▶ _Exercise requirements_
Reproduce every one of the entries below word for word, changing nothing.

▶ _Dataset records_
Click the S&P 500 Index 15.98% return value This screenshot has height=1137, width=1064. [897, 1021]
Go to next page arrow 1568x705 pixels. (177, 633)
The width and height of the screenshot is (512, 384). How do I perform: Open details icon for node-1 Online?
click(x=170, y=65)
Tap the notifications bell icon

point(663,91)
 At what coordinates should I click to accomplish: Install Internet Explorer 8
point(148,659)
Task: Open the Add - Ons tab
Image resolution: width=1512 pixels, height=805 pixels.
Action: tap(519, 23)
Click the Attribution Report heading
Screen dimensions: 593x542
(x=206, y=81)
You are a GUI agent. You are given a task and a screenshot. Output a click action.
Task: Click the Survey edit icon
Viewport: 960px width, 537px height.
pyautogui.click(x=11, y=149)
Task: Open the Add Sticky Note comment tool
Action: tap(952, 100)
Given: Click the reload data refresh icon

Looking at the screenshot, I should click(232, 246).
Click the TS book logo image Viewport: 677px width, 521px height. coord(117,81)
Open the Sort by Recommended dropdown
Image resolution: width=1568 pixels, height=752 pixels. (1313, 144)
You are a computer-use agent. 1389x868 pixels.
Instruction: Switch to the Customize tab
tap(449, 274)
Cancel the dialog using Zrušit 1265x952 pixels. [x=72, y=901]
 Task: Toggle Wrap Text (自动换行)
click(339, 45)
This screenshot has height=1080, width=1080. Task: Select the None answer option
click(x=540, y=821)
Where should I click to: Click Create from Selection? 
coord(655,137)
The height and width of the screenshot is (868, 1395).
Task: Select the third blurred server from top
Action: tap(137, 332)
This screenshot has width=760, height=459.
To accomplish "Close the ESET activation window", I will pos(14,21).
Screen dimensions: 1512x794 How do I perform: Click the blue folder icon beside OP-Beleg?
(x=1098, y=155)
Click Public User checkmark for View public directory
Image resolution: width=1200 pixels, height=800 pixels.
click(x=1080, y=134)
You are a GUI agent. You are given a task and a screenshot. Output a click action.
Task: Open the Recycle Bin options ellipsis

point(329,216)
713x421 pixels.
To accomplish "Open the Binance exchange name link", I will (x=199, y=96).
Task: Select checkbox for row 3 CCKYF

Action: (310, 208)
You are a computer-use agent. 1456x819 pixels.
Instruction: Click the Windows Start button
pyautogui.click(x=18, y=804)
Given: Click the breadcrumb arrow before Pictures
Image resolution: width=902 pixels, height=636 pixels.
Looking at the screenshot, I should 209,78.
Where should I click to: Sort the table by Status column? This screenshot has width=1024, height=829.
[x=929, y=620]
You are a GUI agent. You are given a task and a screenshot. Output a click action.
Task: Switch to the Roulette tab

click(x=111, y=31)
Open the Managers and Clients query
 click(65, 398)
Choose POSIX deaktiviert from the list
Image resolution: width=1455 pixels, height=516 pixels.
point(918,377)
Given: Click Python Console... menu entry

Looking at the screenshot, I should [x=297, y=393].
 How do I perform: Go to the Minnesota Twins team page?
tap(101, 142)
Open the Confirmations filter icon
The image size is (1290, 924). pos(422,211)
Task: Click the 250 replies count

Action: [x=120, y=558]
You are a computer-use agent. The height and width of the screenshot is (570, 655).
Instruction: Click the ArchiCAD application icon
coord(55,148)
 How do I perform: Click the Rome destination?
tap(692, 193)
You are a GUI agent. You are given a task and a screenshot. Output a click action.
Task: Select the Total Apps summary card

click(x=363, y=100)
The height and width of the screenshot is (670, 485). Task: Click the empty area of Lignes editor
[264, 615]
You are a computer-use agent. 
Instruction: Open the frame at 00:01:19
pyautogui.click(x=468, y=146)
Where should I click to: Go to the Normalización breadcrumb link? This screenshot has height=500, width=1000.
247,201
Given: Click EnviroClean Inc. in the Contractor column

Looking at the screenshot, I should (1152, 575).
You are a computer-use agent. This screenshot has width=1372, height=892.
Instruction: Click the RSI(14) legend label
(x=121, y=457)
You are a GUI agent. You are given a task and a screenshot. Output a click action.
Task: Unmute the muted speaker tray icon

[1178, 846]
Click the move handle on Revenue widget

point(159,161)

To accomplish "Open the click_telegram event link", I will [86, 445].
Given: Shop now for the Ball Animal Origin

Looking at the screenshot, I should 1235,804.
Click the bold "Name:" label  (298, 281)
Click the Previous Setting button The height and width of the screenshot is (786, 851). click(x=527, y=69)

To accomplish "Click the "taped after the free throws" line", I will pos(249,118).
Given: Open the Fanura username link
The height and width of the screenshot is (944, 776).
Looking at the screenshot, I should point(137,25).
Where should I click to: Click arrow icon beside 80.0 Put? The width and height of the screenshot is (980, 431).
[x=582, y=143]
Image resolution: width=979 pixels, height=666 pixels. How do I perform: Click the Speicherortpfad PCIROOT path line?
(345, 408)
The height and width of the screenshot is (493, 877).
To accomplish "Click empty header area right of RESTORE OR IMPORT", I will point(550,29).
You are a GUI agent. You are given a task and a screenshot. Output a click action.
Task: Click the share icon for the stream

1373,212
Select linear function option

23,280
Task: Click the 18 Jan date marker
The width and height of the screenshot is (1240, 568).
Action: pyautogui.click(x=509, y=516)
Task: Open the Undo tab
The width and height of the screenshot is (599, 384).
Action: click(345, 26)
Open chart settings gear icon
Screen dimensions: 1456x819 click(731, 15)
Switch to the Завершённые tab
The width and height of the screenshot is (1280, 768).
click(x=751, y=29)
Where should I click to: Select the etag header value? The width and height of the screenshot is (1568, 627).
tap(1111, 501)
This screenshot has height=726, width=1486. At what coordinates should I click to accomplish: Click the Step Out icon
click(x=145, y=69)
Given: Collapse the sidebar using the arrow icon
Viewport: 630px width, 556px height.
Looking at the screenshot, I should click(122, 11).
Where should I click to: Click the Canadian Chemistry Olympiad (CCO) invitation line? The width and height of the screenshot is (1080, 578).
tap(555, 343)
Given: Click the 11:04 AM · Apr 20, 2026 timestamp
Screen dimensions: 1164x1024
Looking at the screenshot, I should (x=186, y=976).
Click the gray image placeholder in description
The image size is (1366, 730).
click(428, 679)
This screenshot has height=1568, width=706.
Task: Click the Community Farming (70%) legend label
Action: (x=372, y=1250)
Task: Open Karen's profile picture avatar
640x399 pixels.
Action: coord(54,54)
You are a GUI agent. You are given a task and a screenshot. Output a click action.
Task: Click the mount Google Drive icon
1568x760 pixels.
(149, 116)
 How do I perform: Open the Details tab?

▶ _Answer to this exercise_
Click the S&P 500 Index 15.98% return value This screenshot has height=1137, width=1064. [897, 1021]
Go to next page arrow 1568x705 pixels. (177, 633)
The width and height of the screenshot is (512, 384). How do I perform: Open details icon for node-1 Online?
click(x=170, y=65)
Tap the notifications bell icon

point(663,91)
 At what coordinates should I click to accomplish: Install Internet Explorer 8
point(148,659)
Task: Open the Add - Ons tab
Image resolution: width=1512 pixels, height=805 pixels.
Action: tap(519, 23)
Click the Attribution Report heading
Screen dimensions: 593x542
(x=206, y=81)
You are a GUI agent. You are given a task and a screenshot. Output a click action.
Task: Click the Survey edit icon
Viewport: 960px width, 537px height.
pyautogui.click(x=11, y=149)
Task: Open the Add Sticky Note comment tool
Action: tap(952, 100)
Given: Click the reload data refresh icon

Looking at the screenshot, I should click(232, 246).
Click the TS book logo image Viewport: 677px width, 521px height. coord(117,81)
Open the Sort by Recommended dropdown
Image resolution: width=1568 pixels, height=752 pixels. (1313, 144)
You are a computer-use agent. 1389x868 pixels.
Instruction: Switch to the Customize tab
tap(449, 274)
Cancel the dialog using Zrušit 1265x952 pixels. [x=72, y=901]
 Task: Toggle Wrap Text (自动换行)
click(339, 45)
This screenshot has height=1080, width=1080. Task: Select the None answer option
click(x=540, y=821)
Where should I click to: Click Create from Selection? 
coord(655,137)
The height and width of the screenshot is (868, 1395).
Task: Select the third blurred server from top
Action: tap(137, 332)
This screenshot has width=760, height=459.
To accomplish "Close the ESET activation window", I will pos(14,21).
Screen dimensions: 1512x794 How do I perform: Click the blue folder icon beside OP-Beleg?
(x=1098, y=155)
Click Public User checkmark for View public directory
Image resolution: width=1200 pixels, height=800 pixels.
click(x=1080, y=134)
You are a GUI agent. You are given a task and a screenshot. Output a click action.
Task: Open the Recycle Bin options ellipsis

point(329,216)
713x421 pixels.
To accomplish "Open the Binance exchange name link", I will (x=199, y=96).
Task: Select checkbox for row 3 CCKYF

Action: (310, 208)
You are a computer-use agent. 1456x819 pixels.
Instruction: Click the Windows Start button
pyautogui.click(x=18, y=804)
Given: Click the breadcrumb arrow before Pictures
Image resolution: width=902 pixels, height=636 pixels.
Looking at the screenshot, I should 209,78.
Where should I click to: Sort the table by Status column? This screenshot has width=1024, height=829.
[x=929, y=620]
You are a GUI agent. You are given a task and a screenshot. Output a click action.
Task: Switch to the Roulette tab

click(x=111, y=31)
Open the Managers and Clients query
 click(65, 398)
Choose POSIX deaktiviert from the list
Image resolution: width=1455 pixels, height=516 pixels.
point(918,377)
Given: Click Python Console... menu entry

Looking at the screenshot, I should [x=297, y=393].
 How do I perform: Go to the Minnesota Twins team page?
tap(101, 142)
Open the Confirmations filter icon
The image size is (1290, 924). pos(422,211)
Task: Click the 250 replies count

Action: [x=120, y=558]
You are a computer-use agent. The height and width of the screenshot is (570, 655).
Instruction: Click the ArchiCAD application icon
coord(55,148)
 How do I perform: Click the Rome destination?
tap(692, 193)
You are a GUI agent. You are given a task and a screenshot. Output a click action.
Task: Select the Total Apps summary card

click(x=363, y=100)
The height and width of the screenshot is (670, 485). Task: Click the empty area of Lignes editor
[264, 615]
You are a computer-use agent. 
Instruction: Open the frame at 00:01:19
pyautogui.click(x=468, y=146)
Where should I click to: Go to the Normalización breadcrumb link? This screenshot has height=500, width=1000.
247,201
Given: Click EnviroClean Inc. in the Contractor column

Looking at the screenshot, I should (1152, 575).
You are a computer-use agent. This screenshot has width=1372, height=892.
Instruction: Click the RSI(14) legend label
(x=121, y=457)
You are a GUI agent. You are given a task and a screenshot. Output a click action.
Task: Unmute the muted speaker tray icon

[1178, 846]
Click the move handle on Revenue widget

point(159,161)

To accomplish "Open the click_telegram event link", I will [86, 445].
Given: Shop now for the Ball Animal Origin

Looking at the screenshot, I should 1235,804.
Click the bold "Name:" label  (298, 281)
Click the Previous Setting button The height and width of the screenshot is (786, 851). click(x=527, y=69)

To accomplish "Click the "taped after the free throws" line", I will pos(249,118).
Given: Open the Fanura username link
The height and width of the screenshot is (944, 776).
Looking at the screenshot, I should point(137,25).
Where should I click to: Click arrow icon beside 80.0 Put? The width and height of the screenshot is (980, 431).
[x=582, y=143]
Image resolution: width=979 pixels, height=666 pixels. How do I perform: Click the Speicherortpfad PCIROOT path line?
(345, 408)
The height and width of the screenshot is (493, 877).
To accomplish "Click empty header area right of RESTORE OR IMPORT", I will point(550,29).
You are a GUI agent. You are given a task and a screenshot. Output a click action.
Task: Click the share icon for the stream

1373,212
Select linear function option

23,280
Task: Click the 18 Jan date marker
The width and height of the screenshot is (1240, 568).
Action: pyautogui.click(x=509, y=516)
Task: Open the Undo tab
The width and height of the screenshot is (599, 384).
Action: click(345, 26)
Open chart settings gear icon
Screen dimensions: 1456x819 click(731, 15)
Switch to the Завершённые tab
The width and height of the screenshot is (1280, 768).
click(x=751, y=29)
Where should I click to: Select the etag header value? The width and height of the screenshot is (1568, 627).
tap(1111, 501)
This screenshot has height=726, width=1486. At what coordinates should I click to accomplish: Click the Step Out icon
click(x=145, y=69)
Given: Collapse the sidebar using the arrow icon
Viewport: 630px width, 556px height.
Looking at the screenshot, I should click(122, 11).
Where should I click to: Click the Canadian Chemistry Olympiad (CCO) invitation line? The width and height of the screenshot is (1080, 578).
tap(555, 343)
Given: Click the 11:04 AM · Apr 20, 2026 timestamp
Screen dimensions: 1164x1024
Looking at the screenshot, I should (x=186, y=976).
Click the gray image placeholder in description
The image size is (1366, 730).
click(428, 679)
This screenshot has height=1568, width=706.
Task: Click the Community Farming (70%) legend label
Action: (x=372, y=1250)
Task: Open Karen's profile picture avatar
640x399 pixels.
Action: coord(54,54)
You are a GUI agent. You are given a task and a screenshot. Output a click action.
Task: Click the mount Google Drive icon
1568x760 pixels.
(149, 116)
 How do I perform: Open the Details tab?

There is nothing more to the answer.